▶ [Requirement]: Please retype, word for word, the line containing "Where should I" and every line after it through the end of the records, leaving out all pictures.

▶ [Records to process]:
● ● ●

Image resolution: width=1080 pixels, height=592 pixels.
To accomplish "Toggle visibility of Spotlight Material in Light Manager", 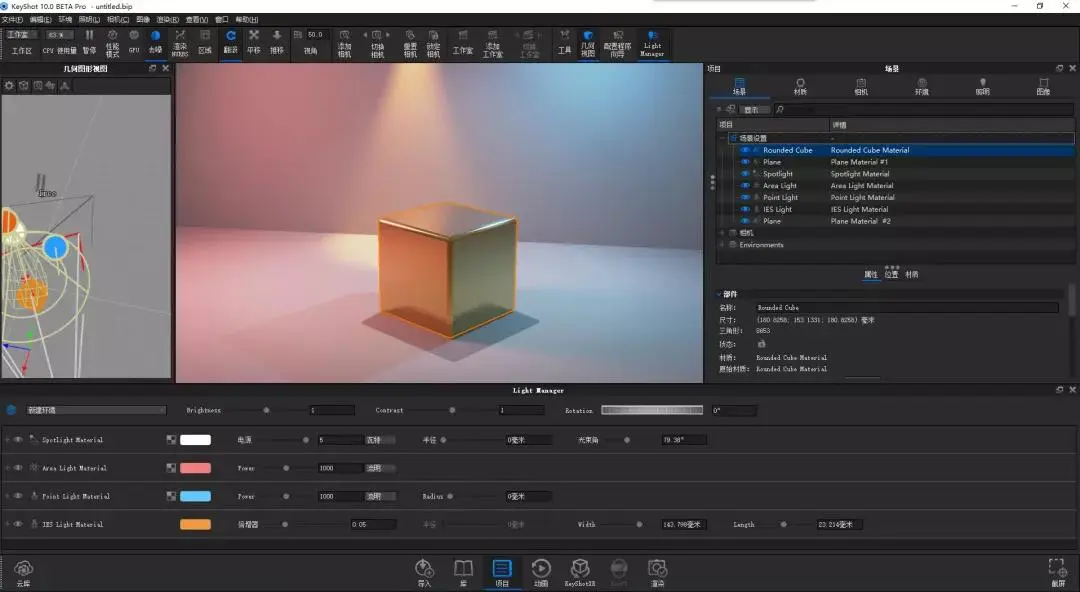I will (19, 440).
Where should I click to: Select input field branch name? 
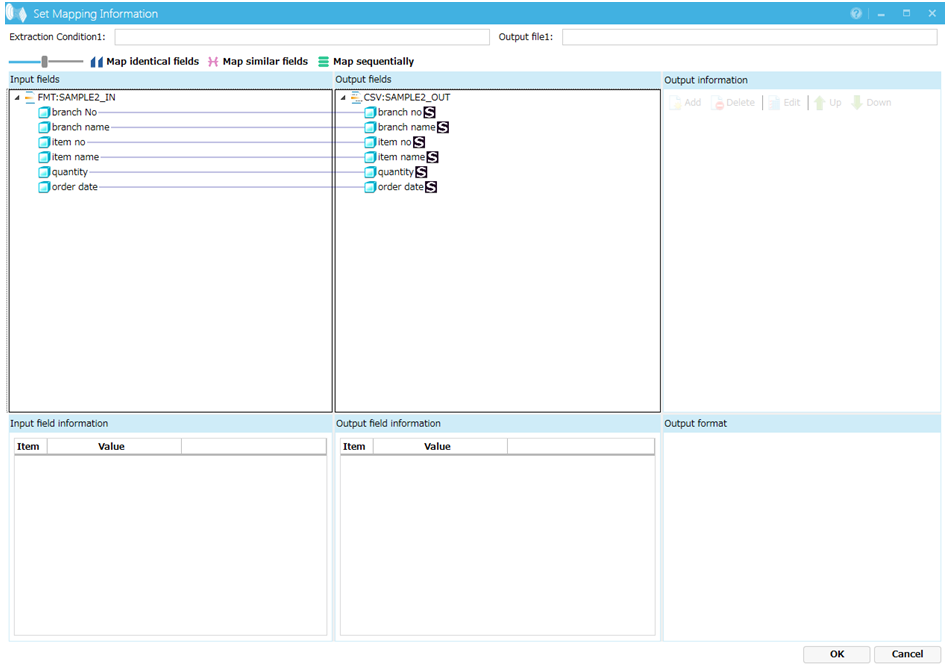point(80,127)
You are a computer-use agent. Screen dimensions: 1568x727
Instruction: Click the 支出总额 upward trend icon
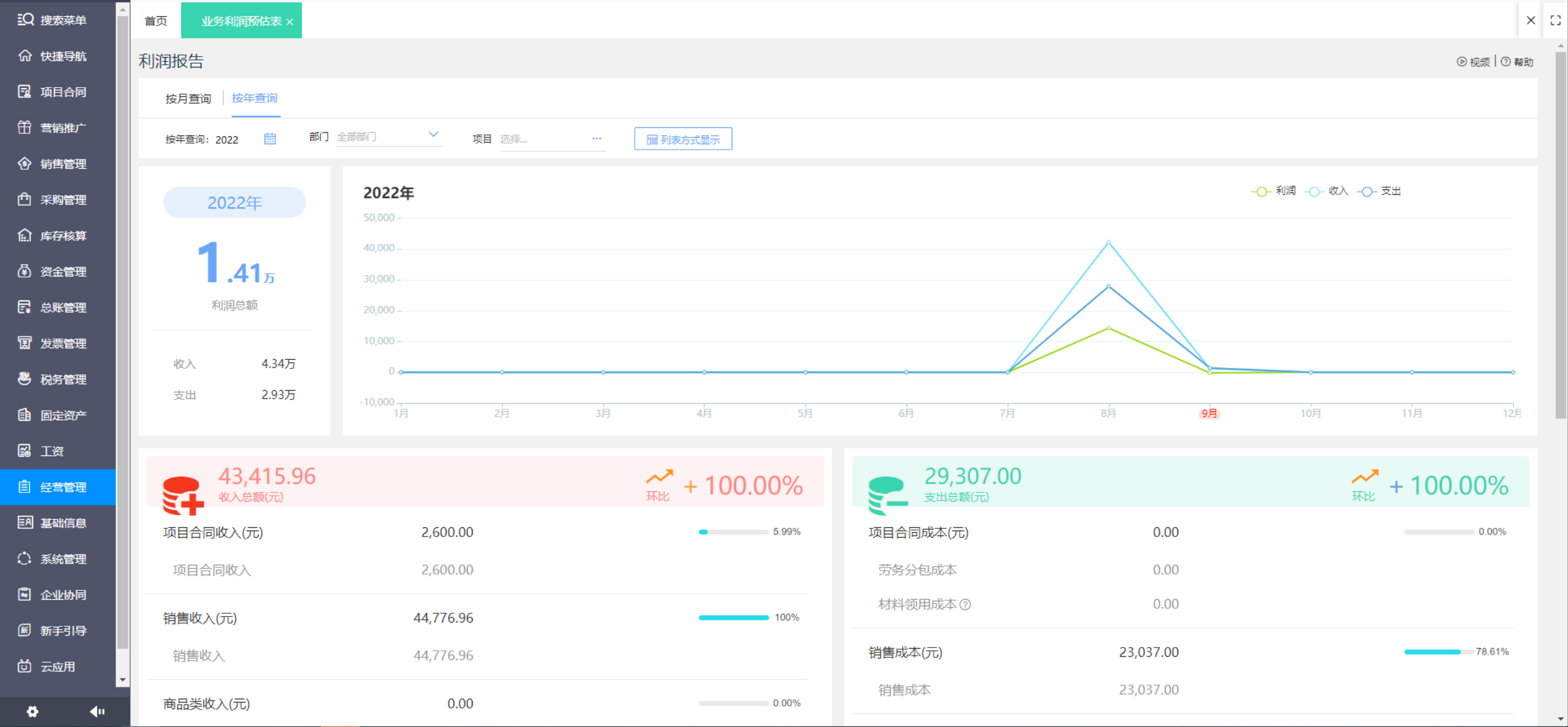[x=1362, y=477]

● ● ●

▶ [The completed task]:
Where should I click to: Select input field branch name? 
point(80,127)
You are a computer-use agent. Screen dimensions: 1568x727
Instruction: Click the 支出总额 upward trend icon
[x=1362, y=477]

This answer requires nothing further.